Saved data entries
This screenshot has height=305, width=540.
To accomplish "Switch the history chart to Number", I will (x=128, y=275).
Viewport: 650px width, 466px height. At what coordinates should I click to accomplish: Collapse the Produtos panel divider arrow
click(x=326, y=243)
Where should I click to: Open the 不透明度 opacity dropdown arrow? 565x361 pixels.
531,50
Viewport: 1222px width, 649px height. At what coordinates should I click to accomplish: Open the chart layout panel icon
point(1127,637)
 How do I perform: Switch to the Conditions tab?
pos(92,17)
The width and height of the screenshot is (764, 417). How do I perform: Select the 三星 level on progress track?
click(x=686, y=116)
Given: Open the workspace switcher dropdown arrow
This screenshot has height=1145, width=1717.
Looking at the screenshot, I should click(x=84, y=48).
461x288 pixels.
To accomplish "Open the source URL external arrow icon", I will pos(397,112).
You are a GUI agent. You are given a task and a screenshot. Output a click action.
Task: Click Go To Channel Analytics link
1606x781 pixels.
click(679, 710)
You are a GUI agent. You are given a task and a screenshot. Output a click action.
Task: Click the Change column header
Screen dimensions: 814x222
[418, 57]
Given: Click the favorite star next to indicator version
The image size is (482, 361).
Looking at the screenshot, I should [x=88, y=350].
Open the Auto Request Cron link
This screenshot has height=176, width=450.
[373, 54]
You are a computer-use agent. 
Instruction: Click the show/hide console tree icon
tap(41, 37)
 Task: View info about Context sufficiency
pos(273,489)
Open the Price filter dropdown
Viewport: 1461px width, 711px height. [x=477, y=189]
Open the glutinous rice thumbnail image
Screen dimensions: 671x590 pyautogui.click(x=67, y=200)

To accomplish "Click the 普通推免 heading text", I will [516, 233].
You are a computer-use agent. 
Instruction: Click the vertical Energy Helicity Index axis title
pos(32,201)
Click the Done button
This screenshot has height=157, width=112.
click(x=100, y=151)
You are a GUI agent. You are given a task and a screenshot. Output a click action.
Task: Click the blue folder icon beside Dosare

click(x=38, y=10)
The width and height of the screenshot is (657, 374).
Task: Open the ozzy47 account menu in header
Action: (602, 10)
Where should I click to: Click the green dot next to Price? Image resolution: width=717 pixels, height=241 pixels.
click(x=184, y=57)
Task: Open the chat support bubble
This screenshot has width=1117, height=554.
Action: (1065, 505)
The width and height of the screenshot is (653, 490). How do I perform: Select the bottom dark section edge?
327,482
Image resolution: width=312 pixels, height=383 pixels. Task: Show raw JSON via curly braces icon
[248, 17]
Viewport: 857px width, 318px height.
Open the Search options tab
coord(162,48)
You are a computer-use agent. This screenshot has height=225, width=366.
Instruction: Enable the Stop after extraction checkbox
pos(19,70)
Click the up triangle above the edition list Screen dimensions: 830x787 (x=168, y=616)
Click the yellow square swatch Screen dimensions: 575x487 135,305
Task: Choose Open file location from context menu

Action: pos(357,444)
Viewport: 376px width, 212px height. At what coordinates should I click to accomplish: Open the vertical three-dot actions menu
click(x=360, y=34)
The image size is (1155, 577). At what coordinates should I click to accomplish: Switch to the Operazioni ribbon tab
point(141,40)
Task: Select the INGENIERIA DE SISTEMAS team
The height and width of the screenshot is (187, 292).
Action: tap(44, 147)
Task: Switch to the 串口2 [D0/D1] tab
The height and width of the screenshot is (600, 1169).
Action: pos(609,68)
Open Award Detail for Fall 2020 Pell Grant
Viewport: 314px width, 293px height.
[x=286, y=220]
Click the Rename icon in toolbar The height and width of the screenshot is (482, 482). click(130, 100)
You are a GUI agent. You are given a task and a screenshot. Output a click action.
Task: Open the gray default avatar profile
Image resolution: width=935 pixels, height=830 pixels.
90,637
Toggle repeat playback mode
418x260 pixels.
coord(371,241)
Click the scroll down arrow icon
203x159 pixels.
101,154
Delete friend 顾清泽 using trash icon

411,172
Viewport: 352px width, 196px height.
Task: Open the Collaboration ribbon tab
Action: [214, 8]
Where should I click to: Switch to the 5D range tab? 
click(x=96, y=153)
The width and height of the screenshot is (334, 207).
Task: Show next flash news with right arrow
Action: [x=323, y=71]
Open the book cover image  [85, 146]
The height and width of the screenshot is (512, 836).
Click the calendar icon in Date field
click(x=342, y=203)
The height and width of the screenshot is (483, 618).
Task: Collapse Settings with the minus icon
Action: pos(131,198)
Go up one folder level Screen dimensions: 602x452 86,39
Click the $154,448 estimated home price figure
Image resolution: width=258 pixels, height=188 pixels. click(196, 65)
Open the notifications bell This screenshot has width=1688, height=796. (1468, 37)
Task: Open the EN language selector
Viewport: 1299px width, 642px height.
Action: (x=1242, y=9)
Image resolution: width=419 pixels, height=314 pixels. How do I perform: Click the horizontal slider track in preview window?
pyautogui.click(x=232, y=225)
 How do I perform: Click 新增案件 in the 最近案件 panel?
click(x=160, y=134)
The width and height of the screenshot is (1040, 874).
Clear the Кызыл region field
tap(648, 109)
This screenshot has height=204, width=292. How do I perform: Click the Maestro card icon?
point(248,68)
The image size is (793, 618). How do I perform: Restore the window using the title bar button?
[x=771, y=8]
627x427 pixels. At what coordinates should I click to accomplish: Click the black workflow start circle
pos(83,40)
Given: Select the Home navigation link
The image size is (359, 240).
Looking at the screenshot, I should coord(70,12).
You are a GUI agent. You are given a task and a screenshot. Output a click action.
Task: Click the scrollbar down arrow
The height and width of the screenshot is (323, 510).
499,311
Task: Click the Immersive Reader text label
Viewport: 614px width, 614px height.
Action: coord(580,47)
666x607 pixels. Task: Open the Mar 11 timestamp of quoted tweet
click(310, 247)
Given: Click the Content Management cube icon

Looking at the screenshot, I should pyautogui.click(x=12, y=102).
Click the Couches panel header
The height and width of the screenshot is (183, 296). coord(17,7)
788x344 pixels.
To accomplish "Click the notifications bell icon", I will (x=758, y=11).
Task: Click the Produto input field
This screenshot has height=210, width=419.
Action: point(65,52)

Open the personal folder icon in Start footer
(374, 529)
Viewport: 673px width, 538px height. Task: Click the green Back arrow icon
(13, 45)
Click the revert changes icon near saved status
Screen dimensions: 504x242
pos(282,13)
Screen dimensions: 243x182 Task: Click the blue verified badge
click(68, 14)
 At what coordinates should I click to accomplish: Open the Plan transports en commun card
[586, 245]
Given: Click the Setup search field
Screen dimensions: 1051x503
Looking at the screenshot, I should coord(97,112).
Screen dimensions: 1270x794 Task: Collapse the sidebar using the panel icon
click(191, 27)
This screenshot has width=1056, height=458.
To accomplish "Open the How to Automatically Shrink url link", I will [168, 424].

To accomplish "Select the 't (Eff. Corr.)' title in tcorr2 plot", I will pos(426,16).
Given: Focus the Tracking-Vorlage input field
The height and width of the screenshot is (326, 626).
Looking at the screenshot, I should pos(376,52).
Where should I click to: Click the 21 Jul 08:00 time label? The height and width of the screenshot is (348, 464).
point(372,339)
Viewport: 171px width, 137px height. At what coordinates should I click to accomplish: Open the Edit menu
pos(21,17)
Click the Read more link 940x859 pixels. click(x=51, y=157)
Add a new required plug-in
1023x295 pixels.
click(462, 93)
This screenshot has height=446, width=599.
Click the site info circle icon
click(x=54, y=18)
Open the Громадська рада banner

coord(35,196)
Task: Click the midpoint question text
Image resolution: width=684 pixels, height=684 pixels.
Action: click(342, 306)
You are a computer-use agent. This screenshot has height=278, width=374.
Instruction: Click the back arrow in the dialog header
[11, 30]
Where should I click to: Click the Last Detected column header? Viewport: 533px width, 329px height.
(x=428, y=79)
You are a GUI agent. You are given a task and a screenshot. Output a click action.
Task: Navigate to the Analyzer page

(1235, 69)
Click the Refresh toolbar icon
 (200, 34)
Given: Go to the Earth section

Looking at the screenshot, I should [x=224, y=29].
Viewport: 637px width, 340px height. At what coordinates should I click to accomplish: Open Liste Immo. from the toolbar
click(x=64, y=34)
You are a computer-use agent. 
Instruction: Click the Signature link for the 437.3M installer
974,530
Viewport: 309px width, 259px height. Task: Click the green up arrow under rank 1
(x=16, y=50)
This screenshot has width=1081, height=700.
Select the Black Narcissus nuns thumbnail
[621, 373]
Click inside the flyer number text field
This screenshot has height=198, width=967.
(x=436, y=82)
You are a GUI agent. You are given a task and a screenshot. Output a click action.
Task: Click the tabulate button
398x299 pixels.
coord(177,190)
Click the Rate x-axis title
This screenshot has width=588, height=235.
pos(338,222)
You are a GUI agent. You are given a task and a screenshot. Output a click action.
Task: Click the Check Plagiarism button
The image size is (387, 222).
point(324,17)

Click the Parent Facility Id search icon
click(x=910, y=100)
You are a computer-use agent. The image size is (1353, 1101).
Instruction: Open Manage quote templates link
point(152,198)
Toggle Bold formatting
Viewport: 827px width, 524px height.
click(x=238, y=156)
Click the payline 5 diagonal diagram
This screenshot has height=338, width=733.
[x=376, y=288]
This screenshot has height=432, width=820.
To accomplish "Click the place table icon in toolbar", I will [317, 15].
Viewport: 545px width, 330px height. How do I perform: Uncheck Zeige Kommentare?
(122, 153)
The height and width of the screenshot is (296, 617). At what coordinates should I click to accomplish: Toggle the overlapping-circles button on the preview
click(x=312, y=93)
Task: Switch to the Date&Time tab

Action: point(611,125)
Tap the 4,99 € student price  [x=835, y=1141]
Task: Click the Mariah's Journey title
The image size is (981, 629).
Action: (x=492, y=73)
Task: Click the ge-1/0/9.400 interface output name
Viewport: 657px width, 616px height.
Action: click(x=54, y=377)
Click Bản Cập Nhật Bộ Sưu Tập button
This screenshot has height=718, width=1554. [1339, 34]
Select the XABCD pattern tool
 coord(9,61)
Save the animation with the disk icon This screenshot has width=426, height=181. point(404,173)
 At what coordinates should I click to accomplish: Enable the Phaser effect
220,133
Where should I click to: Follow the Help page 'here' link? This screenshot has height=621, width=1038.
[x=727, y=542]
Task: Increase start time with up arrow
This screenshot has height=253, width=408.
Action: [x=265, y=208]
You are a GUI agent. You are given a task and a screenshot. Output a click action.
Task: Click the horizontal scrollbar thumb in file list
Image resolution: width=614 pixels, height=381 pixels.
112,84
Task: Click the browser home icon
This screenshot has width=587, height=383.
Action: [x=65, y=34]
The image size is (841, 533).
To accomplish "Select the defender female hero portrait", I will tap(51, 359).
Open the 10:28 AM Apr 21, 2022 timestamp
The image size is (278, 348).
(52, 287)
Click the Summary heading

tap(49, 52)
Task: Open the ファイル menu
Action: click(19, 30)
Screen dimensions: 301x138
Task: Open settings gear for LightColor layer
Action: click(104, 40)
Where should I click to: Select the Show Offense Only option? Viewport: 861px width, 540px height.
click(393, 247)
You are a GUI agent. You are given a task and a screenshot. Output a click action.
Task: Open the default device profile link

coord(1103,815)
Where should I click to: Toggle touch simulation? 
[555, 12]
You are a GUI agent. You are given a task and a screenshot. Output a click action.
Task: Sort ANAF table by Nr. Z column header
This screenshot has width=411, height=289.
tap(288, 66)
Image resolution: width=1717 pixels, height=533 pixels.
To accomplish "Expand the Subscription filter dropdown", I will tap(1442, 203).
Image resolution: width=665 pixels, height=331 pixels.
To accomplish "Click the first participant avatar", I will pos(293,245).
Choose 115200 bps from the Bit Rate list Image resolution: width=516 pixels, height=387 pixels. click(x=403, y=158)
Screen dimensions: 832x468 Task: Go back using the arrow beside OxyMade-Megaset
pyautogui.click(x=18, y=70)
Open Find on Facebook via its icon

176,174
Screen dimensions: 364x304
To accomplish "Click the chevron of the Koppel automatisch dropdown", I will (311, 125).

:: Your instructions ::
Using the entries above, return exactly the lines from the line with "At what coordinates should I click to accomplish: Open the Plan" to the line with "Given: Focus the Tracking-Vorlage input field", counting both of those lines.

:: Completed exercise ::
 At what coordinates should I click to accomplish: Open the Plan transports en commun card
[586, 245]
Given: Click the Setup search field
Screen dimensions: 1051x503
Looking at the screenshot, I should coord(97,112).
Screen dimensions: 1270x794 Task: Collapse the sidebar using the panel icon
click(191, 27)
This screenshot has width=1056, height=458.
To accomplish "Open the How to Automatically Shrink url link", I will [168, 424].

To accomplish "Select the 't (Eff. Corr.)' title in tcorr2 plot", I will pos(426,16).
Given: Focus the Tracking-Vorlage input field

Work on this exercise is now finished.